Now, let's understand what $$f^{\prime}(20)=2$$ means. We know $$f^{\prime}(t)$$ is the rate at which the temperature is changing. So, $$f^{\prime}(20)=2$$ tells us that exactly 20 minutes after the yam was put in the oven, its temperature is going up by 2 degrees Fahrenheit every minute. It's getting warmer at that specific speed!

Alternative answer

Answer:
(a) The sign of $f^{\prime}(t)$ is positive.
(b) The units of $f^{\prime}(20)$ are degrees Fahrenheit per minute ($^{\circ}F$/min).
The practical meaning of the statement $f^{\prime}(20)=2$ is that after 20 minutes in the oven, the yam's temperature is increasing at a rate of 2 degrees Fahrenheit every minute. Explain
This is a question about how things change over time and what that change tells us . The solving step is:

(a) Imagine taking a cold yam and putting it into a hot oven. What happens to the yam's temperature? It definitely gets hotter, right? It goes up! When something's value is going up, or increasing, the "rate of change" (which is what $f^{\prime}(t)$ tells us) is always a positive number. So, the sign of $f^{\prime}(t)$ is positive.

(b) Let's think about the units. The temperature ($T$) is in degrees Fahrenheit ($^{\circ}F$). The time ($t$) is in minutes. When we talk about how fast something is changing, we compare its change in "stuff" to its change in "time." So, the units of $f^{\prime}(t)$ (and specifically $f^{\prime}(20)$) are the units of temperature divided by the units of time, which is degrees Fahrenheit per minute ($^{\circ}F$/min).

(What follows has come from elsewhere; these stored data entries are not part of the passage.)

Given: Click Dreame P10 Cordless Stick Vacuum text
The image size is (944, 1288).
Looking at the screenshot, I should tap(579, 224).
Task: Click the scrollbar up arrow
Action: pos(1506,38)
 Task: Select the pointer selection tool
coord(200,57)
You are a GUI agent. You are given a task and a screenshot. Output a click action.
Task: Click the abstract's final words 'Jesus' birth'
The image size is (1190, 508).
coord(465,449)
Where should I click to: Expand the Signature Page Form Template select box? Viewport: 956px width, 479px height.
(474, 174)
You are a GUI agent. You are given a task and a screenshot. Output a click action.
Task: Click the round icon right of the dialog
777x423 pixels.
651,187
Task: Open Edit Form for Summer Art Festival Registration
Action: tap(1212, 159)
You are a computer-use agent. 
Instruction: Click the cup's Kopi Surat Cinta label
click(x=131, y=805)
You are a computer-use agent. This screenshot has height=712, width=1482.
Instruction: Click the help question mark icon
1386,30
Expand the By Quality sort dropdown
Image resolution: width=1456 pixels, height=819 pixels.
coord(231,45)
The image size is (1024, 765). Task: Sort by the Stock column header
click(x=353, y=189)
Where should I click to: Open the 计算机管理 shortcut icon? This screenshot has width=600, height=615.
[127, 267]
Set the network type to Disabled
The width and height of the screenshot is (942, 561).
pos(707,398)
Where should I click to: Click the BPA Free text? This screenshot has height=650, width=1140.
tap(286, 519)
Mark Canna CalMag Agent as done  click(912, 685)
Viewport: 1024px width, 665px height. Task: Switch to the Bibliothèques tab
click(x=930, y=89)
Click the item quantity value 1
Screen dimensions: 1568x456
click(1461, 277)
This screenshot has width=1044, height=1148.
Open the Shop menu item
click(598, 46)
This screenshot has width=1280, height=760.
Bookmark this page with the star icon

Now, what does $f^{\prime}(20)=2$ really mean? Well, $f^{\prime}(20)$ tells us how fast the yam's temperature is changing exactly 20 minutes after it went into the oven. The "2" means it's changing at a rate of 2. So, it means that at that 20-minute mark, the yam's temperature is going up by 2 degrees Fahrenheit for every minute that passes right at that exact moment. It's like saying the yam is heating up by 2 degrees every minute when it's been in the oven for 20 minutes!